I first met him at Jane Goodall’s second wedding in Dar-es-Salaam in 1981. Later I got to know him better when I was working with a Chicago filmmaker, Dugan Rosalini, who tried unsuccessfully to make an early documentary about him. I then lost touch with him until meeting him again at a reception in Chicago honoring the 100th birthday of his father.
Throughout these many years he remained withdrawn, terribly scarred I felt from the two public disasters in Kenya. Yet also during these years his successful scientific battles became legend, and his several books and other publications baseline studies for all paleontologists, today.

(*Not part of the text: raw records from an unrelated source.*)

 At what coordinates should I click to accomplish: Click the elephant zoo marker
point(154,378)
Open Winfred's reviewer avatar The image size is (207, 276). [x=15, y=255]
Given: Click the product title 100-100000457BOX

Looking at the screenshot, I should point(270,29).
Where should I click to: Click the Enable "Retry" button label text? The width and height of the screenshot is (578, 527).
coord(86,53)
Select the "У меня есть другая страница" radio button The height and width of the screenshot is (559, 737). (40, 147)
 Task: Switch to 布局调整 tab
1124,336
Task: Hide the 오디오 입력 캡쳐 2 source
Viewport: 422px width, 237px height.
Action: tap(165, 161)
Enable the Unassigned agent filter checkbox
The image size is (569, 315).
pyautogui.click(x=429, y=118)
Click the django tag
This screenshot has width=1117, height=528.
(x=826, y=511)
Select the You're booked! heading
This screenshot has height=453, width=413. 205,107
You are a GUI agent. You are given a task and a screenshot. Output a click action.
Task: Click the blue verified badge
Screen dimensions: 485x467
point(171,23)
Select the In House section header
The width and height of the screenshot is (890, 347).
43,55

So another slight criticism I have with the film is that Leakey’s own explanations of our human origins suggest to the less informed that humans evolved in some linear fashion, from say Australopithecus to habilis to erectus to ourselves.
It brewed a terrible and bitter fight between the two men, finally resolved when Johanson conceded in Time magazine’s millennium edition that he had been wrong, and Leakey right.
About what? That human evolution is not linear.
I don’t really think that Leakey intended to imply linear evolution, but the film failed in this regards to highlight how important his opposite view is and was.
There is no doubt in my mind that Leakey is a great man. And not just as a paleontologist. His love of Kenya and attempts to become a valuable civil servant and later politician there were perhaps ahead of his time. And the actual service he provided was probably necessary and beyond realism to suppose anyone else could have performed, then and there.
But the sum total of his life made him an inward man. And this film may have changed that.
Some good wines improve with age. Particularly when left in the dark for a while.